(Exercise): After finding the line with "The height and width of the screenshot is (465, 837)." in the data below, set down exactly each line through the one with "This screenshot has width=1215, height=604.", inclusive, and stop there.

[Collected data]
::::
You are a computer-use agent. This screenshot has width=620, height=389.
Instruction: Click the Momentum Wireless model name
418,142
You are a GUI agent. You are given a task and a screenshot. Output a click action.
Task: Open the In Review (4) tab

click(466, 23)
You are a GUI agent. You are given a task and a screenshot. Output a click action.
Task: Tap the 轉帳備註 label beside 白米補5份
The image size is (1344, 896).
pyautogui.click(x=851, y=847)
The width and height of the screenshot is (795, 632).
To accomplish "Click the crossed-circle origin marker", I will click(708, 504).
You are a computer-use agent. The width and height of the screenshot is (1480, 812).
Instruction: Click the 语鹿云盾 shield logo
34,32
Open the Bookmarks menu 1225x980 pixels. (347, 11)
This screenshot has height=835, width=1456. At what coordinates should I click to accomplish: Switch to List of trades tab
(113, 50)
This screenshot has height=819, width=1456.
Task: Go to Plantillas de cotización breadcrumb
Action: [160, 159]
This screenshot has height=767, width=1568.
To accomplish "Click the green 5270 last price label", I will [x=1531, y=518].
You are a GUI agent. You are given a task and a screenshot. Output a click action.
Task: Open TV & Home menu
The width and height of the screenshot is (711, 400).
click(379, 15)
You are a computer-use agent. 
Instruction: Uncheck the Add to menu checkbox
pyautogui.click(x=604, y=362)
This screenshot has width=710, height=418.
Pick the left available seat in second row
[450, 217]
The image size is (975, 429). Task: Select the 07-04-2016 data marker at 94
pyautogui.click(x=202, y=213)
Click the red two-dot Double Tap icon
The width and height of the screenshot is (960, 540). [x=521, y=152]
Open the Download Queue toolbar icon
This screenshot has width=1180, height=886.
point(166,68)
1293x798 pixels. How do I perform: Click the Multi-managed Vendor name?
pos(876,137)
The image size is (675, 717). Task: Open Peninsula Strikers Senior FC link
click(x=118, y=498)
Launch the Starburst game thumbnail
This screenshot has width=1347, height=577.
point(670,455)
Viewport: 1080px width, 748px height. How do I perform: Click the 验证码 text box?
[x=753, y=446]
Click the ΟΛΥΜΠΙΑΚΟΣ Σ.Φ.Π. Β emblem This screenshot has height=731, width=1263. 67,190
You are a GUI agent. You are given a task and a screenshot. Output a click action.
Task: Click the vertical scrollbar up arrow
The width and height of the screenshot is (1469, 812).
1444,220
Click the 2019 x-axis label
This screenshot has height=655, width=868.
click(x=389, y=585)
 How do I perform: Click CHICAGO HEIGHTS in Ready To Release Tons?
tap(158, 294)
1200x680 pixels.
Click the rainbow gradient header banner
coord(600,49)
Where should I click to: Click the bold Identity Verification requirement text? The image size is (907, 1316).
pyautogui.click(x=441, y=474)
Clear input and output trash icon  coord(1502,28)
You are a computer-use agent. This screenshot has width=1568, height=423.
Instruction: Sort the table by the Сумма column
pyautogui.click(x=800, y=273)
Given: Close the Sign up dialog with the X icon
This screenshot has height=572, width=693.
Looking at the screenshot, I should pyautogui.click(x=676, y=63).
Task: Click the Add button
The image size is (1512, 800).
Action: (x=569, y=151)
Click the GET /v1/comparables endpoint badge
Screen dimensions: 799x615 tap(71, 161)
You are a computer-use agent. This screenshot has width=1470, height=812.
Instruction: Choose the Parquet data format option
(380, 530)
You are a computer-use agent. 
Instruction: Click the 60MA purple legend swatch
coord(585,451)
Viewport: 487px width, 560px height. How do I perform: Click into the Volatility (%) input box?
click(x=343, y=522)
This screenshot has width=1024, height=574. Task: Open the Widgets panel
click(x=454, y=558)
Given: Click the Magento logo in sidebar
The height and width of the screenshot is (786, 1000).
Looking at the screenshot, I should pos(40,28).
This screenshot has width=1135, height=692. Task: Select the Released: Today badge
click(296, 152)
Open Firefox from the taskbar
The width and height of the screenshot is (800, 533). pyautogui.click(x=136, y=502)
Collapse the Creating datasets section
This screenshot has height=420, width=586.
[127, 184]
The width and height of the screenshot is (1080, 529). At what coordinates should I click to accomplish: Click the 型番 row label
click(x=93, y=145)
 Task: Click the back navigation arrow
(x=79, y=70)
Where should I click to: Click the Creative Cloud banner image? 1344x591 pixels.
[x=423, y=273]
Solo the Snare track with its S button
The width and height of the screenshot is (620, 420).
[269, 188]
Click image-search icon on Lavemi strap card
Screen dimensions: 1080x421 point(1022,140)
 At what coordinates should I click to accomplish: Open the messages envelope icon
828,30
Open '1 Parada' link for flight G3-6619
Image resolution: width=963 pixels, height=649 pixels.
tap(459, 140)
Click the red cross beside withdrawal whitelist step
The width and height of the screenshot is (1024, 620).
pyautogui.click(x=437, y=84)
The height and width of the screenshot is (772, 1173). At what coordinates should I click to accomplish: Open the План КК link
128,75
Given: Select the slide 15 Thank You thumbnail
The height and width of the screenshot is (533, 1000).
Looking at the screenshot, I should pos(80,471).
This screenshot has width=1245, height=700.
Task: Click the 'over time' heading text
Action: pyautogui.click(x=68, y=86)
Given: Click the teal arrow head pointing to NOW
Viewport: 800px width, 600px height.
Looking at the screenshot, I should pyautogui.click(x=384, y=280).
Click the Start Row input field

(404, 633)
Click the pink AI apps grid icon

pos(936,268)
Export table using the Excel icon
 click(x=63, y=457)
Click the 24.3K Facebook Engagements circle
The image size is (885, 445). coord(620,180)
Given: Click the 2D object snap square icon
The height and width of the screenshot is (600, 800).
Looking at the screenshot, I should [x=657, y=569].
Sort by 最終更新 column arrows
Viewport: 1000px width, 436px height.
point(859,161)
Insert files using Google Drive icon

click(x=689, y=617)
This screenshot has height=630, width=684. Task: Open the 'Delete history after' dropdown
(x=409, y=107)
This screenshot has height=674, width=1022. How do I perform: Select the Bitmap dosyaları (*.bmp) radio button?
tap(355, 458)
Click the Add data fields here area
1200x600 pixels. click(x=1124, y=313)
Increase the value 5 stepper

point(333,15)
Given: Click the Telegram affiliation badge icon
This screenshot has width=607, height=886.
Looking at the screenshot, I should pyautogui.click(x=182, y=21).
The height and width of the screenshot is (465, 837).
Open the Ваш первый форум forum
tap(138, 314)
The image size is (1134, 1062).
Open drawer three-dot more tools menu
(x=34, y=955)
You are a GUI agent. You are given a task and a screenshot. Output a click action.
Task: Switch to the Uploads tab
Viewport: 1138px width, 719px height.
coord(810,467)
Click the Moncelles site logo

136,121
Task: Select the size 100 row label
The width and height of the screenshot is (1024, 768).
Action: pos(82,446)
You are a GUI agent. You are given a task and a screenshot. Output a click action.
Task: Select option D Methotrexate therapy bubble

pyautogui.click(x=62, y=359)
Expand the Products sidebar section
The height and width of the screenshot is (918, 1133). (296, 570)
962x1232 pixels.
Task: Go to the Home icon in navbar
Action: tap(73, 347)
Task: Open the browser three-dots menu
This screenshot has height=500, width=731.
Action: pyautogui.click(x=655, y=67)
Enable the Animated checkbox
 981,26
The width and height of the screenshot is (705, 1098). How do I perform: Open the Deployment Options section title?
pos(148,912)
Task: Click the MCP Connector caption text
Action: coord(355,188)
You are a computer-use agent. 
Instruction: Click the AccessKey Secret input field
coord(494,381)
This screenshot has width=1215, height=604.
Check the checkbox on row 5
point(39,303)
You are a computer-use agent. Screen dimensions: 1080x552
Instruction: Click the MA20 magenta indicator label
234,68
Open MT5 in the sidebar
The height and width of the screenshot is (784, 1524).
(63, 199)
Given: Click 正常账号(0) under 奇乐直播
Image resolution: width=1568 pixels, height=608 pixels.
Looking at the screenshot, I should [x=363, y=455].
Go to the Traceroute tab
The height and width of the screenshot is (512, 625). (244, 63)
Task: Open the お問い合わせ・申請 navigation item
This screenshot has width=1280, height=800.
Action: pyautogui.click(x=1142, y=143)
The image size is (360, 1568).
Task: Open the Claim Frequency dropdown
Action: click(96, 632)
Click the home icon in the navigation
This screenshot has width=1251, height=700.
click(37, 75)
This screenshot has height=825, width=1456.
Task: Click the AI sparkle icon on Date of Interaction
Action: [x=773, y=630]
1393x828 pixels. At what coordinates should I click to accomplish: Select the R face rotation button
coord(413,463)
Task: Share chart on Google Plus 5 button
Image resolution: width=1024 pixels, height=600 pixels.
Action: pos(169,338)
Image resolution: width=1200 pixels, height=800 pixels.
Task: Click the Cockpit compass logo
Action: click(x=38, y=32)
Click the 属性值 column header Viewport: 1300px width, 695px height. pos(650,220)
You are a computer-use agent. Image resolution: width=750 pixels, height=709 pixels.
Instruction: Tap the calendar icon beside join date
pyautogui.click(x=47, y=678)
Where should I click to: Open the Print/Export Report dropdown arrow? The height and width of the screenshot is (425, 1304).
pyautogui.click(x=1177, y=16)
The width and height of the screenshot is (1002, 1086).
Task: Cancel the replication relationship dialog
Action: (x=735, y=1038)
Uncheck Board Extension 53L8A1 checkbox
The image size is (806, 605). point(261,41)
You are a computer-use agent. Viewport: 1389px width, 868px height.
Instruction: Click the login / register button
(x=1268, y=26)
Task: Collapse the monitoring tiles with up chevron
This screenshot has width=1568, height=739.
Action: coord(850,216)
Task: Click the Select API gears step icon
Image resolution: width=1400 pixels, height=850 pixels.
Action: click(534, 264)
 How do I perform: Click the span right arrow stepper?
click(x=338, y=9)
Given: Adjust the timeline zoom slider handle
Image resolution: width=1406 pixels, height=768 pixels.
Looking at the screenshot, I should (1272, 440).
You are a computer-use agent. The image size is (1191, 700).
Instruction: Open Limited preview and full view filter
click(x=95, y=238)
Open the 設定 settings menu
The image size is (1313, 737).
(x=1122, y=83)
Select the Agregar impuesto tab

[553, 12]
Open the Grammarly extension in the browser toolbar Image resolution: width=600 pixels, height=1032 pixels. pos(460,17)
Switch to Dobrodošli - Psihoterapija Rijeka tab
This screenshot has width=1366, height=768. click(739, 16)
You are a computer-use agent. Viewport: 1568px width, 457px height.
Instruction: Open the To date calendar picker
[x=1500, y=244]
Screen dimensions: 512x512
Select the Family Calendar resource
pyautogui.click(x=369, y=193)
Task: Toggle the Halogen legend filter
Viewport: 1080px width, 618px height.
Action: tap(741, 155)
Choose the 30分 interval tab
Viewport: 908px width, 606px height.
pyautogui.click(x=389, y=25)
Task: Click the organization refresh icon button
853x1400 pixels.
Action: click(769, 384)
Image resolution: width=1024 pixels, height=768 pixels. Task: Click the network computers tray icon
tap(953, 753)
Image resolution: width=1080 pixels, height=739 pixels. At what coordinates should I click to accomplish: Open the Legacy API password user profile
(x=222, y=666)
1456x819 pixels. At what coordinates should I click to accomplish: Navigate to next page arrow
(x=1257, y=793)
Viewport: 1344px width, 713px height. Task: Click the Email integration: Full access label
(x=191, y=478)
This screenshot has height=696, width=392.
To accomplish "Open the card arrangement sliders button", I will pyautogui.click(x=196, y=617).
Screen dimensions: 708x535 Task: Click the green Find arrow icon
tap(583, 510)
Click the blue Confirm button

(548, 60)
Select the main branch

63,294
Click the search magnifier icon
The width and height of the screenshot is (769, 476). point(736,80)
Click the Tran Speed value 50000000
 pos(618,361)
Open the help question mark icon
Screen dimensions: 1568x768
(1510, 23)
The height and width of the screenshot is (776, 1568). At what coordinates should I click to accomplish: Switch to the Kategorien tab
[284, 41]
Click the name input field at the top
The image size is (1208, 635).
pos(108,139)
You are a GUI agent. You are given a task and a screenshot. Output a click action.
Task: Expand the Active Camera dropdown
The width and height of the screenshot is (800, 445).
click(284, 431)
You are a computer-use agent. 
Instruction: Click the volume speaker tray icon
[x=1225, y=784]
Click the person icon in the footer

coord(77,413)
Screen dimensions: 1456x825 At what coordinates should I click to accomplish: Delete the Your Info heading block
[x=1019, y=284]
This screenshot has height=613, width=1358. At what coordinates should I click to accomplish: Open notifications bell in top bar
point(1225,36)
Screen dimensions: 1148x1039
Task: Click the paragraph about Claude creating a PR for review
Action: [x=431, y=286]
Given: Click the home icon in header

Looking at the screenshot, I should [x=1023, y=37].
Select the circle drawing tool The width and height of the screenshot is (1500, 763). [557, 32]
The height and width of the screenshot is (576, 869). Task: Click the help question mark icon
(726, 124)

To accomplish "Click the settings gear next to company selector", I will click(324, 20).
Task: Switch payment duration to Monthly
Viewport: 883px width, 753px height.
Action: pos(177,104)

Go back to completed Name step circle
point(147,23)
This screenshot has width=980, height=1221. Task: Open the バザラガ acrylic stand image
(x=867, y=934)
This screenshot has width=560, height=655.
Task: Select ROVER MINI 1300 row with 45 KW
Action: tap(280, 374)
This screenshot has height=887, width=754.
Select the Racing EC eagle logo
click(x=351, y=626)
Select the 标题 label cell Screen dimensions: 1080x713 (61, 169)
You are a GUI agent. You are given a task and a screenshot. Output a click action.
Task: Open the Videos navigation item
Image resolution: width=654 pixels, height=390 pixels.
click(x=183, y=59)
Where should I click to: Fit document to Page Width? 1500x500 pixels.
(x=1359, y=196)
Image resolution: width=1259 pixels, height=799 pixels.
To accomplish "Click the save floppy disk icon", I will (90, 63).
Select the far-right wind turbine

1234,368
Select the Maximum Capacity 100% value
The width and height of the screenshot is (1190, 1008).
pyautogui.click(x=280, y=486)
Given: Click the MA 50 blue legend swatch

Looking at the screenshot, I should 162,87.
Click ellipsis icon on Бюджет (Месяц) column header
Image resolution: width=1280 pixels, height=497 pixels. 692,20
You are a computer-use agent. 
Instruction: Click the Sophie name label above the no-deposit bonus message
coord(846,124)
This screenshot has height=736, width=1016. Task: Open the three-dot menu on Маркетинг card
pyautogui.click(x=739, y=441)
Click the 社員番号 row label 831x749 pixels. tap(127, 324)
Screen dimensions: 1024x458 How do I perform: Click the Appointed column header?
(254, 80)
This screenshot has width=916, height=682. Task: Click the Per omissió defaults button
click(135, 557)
::::
(Result of this task):
The height and width of the screenshot is (465, 837).
Open the Ваш первый форум forum
tap(138, 314)
The image size is (1134, 1062).
Open drawer three-dot more tools menu
(x=34, y=955)
You are a GUI agent. You are given a task and a screenshot. Output a click action.
Task: Switch to the Uploads tab
Viewport: 1138px width, 719px height.
coord(810,467)
Click the Moncelles site logo

136,121
Task: Select the size 100 row label
The width and height of the screenshot is (1024, 768).
Action: pos(82,446)
You are a GUI agent. You are given a task and a screenshot. Output a click action.
Task: Select option D Methotrexate therapy bubble

pyautogui.click(x=62, y=359)
Expand the Products sidebar section
The height and width of the screenshot is (918, 1133). (296, 570)
962x1232 pixels.
Task: Go to the Home icon in navbar
Action: tap(73, 347)
Task: Open the browser three-dots menu
This screenshot has height=500, width=731.
Action: pyautogui.click(x=655, y=67)
Enable the Animated checkbox
 981,26
The width and height of the screenshot is (705, 1098). How do I perform: Open the Deployment Options section title?
pos(148,912)
Task: Click the MCP Connector caption text
Action: coord(355,188)
You are a computer-use agent. 
Instruction: Click the AccessKey Secret input field
coord(494,381)
This screenshot has width=1215, height=604.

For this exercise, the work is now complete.